**WORK ORDER**
Across the whole listing, how many lines hold the word "first"? Reply with the number by itself.

**DATASET CONTENT**

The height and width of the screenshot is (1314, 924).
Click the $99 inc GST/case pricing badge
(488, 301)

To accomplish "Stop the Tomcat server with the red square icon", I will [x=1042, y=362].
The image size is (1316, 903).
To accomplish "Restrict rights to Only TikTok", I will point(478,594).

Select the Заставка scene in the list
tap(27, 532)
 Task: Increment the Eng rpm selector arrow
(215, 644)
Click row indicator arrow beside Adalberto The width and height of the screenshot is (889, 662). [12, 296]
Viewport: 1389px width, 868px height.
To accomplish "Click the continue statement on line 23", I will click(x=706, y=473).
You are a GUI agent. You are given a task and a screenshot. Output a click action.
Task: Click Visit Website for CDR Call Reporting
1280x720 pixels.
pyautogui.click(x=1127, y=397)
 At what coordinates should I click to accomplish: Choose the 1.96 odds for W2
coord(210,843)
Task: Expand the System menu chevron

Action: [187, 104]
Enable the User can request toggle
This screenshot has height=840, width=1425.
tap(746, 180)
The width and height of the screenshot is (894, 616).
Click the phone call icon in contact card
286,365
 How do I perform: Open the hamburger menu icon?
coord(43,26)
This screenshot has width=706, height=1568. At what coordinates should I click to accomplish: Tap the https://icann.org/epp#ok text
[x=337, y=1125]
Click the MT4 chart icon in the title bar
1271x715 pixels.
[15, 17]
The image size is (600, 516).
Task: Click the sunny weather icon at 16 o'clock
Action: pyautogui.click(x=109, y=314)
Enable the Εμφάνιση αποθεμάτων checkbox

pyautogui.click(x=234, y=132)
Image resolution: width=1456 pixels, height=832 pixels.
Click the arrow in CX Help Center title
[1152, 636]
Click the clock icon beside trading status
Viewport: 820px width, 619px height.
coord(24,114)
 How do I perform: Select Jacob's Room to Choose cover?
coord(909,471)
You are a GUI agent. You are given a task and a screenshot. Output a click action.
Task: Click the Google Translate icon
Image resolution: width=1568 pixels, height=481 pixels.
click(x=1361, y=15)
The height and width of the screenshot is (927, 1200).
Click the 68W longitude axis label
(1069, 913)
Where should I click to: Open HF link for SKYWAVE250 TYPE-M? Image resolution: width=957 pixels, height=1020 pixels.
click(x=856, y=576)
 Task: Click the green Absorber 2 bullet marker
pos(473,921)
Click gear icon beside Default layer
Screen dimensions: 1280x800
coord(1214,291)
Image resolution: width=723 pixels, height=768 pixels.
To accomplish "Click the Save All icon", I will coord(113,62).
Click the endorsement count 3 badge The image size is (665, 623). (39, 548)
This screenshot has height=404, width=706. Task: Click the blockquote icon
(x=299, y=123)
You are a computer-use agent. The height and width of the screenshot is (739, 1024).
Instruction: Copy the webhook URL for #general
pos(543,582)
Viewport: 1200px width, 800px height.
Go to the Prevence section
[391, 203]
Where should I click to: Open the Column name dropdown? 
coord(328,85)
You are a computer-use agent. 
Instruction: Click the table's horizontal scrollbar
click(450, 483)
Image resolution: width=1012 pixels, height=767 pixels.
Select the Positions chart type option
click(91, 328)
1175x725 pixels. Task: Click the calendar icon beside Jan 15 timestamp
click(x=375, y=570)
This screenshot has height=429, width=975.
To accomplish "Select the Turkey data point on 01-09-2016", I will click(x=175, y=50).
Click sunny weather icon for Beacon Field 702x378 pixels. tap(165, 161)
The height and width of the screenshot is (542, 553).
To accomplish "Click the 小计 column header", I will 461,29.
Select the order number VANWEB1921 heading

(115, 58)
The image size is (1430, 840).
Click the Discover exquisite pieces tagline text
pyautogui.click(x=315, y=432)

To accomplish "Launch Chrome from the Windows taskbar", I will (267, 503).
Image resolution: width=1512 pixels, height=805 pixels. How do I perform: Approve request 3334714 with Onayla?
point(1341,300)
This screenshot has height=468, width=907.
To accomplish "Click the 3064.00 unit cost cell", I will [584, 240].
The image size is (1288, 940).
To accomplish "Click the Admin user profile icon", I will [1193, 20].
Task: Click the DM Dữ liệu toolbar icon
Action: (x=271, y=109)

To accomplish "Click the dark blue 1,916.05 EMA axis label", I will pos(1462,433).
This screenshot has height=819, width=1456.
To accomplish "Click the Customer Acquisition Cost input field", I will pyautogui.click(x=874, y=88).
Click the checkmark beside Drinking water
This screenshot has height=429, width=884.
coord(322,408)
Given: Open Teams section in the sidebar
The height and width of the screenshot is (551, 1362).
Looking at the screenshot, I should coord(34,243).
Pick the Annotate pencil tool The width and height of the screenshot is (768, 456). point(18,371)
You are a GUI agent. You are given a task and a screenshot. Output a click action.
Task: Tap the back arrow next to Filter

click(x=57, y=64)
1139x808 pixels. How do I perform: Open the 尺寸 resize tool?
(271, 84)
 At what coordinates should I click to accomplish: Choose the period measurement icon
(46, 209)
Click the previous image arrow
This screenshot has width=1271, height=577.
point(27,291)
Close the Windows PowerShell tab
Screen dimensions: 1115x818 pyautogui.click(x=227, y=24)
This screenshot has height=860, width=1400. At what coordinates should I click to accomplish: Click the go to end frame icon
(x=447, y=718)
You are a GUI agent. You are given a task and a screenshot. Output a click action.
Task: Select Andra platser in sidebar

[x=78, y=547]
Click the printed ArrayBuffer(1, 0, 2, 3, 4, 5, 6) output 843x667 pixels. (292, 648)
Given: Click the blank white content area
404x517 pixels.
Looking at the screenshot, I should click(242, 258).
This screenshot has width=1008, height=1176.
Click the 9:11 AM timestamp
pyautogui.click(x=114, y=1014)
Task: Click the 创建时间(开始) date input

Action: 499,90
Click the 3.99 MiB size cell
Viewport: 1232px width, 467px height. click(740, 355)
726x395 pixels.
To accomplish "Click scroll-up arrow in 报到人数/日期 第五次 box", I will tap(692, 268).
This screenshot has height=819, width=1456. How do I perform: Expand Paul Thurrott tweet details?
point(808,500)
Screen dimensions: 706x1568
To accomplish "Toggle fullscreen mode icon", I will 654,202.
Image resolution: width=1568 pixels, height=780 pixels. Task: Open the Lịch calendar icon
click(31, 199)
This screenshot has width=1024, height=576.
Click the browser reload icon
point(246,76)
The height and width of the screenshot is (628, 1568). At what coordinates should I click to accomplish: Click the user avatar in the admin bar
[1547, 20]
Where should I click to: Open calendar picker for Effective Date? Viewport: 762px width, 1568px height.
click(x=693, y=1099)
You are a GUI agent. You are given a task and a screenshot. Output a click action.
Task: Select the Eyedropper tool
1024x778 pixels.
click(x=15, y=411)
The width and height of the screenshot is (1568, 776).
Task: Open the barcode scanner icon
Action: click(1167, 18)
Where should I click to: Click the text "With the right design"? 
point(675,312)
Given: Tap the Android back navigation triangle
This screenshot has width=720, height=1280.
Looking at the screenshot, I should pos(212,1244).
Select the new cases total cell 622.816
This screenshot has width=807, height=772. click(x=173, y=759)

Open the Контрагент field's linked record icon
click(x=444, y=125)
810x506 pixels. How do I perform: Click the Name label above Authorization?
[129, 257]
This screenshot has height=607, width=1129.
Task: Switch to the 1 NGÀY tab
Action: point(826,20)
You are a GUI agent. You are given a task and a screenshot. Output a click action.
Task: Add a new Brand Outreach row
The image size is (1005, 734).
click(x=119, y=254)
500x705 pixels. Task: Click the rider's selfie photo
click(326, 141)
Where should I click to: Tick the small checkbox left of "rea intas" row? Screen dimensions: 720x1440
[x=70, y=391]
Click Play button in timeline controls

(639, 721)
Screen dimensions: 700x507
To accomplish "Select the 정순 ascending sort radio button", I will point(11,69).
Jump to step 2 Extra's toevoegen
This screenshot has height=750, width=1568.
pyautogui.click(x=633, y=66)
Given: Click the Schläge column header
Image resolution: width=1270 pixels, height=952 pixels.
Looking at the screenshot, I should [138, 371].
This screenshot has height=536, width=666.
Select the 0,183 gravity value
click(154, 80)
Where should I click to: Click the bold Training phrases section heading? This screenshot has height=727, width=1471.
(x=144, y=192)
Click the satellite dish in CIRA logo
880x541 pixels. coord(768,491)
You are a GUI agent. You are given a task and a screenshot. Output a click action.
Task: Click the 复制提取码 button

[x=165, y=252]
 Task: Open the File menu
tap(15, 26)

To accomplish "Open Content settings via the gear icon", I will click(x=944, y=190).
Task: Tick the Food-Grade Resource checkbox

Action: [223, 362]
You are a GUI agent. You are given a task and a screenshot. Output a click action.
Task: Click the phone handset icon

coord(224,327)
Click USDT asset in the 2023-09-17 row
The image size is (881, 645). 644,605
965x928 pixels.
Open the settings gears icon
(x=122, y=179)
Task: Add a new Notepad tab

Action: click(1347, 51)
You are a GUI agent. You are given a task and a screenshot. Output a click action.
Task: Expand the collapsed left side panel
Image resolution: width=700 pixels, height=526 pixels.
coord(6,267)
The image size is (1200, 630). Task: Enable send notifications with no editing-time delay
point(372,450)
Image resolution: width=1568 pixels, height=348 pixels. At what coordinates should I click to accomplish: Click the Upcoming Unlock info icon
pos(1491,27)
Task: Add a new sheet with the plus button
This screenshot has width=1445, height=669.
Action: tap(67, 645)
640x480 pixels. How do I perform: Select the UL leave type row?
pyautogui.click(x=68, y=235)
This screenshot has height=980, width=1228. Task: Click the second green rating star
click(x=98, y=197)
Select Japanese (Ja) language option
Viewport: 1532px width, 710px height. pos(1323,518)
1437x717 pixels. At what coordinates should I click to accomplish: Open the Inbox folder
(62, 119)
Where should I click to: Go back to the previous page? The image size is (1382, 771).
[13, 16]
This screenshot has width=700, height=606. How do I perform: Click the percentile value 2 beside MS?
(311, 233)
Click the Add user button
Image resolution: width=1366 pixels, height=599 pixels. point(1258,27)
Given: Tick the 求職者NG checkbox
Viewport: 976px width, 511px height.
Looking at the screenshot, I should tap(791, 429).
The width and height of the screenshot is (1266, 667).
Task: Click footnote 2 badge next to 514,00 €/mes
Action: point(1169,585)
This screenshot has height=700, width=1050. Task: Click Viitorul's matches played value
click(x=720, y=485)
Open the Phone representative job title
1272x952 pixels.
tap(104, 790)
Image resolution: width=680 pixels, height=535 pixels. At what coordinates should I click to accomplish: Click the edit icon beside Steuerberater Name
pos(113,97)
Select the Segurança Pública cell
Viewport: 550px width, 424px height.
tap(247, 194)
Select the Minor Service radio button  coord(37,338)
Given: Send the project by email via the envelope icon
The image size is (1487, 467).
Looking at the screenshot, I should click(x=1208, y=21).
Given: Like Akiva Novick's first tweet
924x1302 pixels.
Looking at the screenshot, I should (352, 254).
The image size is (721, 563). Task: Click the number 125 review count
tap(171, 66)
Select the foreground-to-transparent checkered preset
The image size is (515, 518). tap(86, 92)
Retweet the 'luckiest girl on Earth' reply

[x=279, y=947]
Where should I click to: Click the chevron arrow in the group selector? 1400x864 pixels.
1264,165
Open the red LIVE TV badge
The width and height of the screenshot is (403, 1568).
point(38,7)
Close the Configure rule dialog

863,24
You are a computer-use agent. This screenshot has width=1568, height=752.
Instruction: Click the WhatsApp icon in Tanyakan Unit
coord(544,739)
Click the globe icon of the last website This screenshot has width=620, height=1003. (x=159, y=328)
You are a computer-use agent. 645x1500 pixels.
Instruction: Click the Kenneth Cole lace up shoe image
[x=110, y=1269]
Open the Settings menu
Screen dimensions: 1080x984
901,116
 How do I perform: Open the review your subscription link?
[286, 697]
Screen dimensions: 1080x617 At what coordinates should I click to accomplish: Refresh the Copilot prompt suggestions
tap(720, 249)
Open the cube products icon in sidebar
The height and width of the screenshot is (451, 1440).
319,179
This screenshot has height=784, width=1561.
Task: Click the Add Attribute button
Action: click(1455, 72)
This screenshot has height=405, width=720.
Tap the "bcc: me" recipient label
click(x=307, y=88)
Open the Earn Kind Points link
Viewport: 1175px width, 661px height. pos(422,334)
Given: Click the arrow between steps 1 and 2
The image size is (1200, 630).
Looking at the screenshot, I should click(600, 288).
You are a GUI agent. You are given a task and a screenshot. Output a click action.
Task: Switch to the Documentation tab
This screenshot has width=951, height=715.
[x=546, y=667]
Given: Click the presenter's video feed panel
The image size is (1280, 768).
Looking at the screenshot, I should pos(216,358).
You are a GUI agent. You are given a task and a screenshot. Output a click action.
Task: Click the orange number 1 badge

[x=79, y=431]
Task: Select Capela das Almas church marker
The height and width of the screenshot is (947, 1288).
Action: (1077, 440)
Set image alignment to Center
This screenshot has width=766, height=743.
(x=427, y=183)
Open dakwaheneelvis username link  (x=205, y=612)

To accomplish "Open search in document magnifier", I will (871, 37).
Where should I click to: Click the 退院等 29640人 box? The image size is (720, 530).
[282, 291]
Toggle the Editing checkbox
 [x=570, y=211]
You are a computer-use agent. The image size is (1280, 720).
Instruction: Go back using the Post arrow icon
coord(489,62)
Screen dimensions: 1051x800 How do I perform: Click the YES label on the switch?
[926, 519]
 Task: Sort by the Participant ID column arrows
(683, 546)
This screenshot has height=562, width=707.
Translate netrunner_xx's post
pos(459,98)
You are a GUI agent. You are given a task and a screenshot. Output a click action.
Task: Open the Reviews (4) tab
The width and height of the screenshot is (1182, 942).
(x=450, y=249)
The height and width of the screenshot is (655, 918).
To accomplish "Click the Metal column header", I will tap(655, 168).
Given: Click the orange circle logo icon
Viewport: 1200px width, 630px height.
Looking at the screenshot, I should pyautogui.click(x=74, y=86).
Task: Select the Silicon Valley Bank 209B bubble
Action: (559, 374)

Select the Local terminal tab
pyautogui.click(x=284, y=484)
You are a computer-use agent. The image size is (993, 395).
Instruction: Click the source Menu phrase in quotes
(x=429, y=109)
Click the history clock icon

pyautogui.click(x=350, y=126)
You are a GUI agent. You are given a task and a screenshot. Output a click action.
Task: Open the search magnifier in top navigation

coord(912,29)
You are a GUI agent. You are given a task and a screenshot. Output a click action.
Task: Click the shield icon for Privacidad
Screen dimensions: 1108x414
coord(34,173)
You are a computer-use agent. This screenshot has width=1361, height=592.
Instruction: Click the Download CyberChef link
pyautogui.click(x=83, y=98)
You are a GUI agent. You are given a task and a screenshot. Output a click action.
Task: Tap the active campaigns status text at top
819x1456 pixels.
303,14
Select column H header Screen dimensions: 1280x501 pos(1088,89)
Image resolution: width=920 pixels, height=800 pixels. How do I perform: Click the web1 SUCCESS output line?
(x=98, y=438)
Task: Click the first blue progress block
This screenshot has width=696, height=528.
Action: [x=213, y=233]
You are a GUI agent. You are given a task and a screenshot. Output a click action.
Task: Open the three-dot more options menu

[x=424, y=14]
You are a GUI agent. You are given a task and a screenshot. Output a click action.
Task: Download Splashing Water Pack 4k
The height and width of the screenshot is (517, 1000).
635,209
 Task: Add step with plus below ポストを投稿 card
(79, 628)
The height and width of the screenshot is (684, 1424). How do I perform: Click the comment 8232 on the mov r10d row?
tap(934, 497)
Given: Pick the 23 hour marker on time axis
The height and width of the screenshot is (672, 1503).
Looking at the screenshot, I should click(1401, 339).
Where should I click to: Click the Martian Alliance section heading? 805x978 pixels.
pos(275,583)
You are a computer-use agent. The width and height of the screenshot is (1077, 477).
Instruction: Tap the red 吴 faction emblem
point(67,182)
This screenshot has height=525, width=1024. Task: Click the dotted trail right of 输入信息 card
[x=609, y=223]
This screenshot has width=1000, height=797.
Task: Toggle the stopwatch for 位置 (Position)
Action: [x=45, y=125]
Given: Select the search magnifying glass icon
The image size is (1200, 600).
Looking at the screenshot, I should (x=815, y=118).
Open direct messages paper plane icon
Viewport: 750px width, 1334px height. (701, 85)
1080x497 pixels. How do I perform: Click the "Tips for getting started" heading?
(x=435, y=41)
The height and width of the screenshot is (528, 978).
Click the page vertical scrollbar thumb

**REPLY**
2